The other two viewing characteristics are relatively simple. One of them is the subject-specific number of fixations performed on a given image and the other is the median distance between successive fixations. In sum, the number of fixations and inter-fixation distances together with the explorativeness provide a compact way of summarizing viewing behavior.

The category and age-group difference analyses differed in terms of the data taken as samples. For image category differences, the image-specific statistics of interest were first computed separately for each age group. This analysis yielded for each image 3 values, one for each age group. Then, for each image, the mean over age was taken. As such, for each category we have a distribution consisting of individual image data as data points. We report the medians of these mean distributions together with 95% CIs as determined from percentile bootstraps (Efron and Tibshirani, 1993). For age-group differences, first, subject-specific statistics were computed for each category separately; second, for each subject the mean over categories was taken. Thus, for each age group we obtained a distribution of individual subject data points. The medians of these distributions are reported with 95% CIs. By either pooling category-specific data over age, or pooling age-group data over categories in this manner, we refrain from analyzing the data in a factorial context.

Image feature-related viewing analysis

In order to capture the influence of local low-level image properties on the selection of fixation points, we employed the commonly used receiver operating characteristics (ROC) curve based analysis (Tatler et al., 2005, 2006; Açik et al., 2009). The integral of ROC (area under curve, AUC) provides a straightforward measure of how well a given feature discriminates fixated locations (actual fixations) from other locations (control fixations), that is, the salience of a feature. The AUC metric is 1 if the feature under consideration is invariably higher at fixated locations, and it is 0 if it is invariably lower. An AUC of 0.5 corresponds to chance performance, that is, the feature distributions at actual and control fixations overlap. AUC measures are preferred over parametric statistical tests since they do not make assumptions regarding normal distributions and equal variances. Furthermore, the AUC measures not only test whether the actual and control distributions significantly differ, but also quantify this difference. Commonly encountered AUC values for well-discriminating individual features are generally between 0.55 and 0.65 in the literature (Tatler et al., 2005; Açik et al., 2009; Betz et al., 2010).

##############################

[Written instruction]:
Which cited works does the text on viewing analysis reference? List each author and year once. The items placed after the text play no role in what is asked here.

##############################

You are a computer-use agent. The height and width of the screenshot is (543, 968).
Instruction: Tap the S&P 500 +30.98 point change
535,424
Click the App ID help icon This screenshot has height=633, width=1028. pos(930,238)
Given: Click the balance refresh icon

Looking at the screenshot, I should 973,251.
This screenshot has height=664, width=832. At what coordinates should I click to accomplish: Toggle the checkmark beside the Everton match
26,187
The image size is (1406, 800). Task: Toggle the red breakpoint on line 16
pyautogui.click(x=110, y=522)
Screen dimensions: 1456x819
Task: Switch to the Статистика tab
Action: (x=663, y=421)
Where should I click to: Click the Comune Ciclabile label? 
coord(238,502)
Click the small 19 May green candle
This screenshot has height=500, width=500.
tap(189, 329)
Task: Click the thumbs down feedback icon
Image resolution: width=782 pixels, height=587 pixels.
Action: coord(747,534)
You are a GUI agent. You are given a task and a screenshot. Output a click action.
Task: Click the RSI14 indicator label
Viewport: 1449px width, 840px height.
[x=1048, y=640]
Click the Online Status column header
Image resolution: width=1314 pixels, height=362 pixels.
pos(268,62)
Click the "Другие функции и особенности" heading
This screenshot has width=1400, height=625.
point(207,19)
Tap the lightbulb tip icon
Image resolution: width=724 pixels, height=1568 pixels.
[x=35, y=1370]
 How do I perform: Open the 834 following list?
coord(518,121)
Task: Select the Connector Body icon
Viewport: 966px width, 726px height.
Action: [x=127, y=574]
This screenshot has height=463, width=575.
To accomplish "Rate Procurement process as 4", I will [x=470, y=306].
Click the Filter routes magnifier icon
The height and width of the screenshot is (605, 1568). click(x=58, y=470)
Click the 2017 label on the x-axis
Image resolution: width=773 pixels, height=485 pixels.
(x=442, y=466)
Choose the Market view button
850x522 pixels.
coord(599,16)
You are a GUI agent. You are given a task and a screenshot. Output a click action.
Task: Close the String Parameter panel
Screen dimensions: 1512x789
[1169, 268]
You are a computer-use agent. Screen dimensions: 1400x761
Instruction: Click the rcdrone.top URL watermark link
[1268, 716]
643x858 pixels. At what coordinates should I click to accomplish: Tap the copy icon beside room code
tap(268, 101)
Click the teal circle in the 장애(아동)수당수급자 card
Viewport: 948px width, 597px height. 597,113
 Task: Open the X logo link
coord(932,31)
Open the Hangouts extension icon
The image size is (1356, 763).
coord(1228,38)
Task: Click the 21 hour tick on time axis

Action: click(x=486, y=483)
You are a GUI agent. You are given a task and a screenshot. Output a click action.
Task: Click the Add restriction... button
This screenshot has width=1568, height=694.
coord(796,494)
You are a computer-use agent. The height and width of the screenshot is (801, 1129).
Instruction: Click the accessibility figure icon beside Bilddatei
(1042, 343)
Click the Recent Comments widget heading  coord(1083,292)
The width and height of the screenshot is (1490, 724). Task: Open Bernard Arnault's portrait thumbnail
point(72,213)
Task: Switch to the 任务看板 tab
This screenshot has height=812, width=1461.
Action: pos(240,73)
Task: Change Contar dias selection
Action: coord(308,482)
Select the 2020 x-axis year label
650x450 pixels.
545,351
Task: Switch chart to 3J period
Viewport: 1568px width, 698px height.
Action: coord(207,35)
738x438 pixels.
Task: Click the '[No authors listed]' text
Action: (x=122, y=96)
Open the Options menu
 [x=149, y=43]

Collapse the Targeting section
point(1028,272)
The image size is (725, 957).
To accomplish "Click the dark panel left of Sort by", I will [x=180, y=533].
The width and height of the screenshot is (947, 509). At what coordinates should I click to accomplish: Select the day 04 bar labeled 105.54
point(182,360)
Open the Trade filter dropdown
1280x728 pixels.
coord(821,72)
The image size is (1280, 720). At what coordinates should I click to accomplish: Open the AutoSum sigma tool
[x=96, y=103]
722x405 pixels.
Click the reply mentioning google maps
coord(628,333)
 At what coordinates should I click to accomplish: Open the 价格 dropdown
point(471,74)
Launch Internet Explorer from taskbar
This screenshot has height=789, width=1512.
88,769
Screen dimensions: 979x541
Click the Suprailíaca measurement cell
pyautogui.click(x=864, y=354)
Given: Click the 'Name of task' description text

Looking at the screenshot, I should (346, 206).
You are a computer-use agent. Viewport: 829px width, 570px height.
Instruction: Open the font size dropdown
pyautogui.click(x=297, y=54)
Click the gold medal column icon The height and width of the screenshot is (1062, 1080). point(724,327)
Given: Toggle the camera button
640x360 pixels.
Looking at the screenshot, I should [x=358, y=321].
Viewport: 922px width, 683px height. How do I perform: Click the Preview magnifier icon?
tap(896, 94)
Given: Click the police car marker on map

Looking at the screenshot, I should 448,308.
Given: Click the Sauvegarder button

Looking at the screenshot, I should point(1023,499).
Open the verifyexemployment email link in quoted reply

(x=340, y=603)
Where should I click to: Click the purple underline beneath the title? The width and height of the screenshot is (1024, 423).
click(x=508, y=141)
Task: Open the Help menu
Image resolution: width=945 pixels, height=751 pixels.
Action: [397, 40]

##############################

[Answer for this exercise]:
- Efron and Tibshirani, 1993
- Tatler et al., 2005
- Tatler et al., 2006
- Açik et al., 2009
- Betz et al., 2010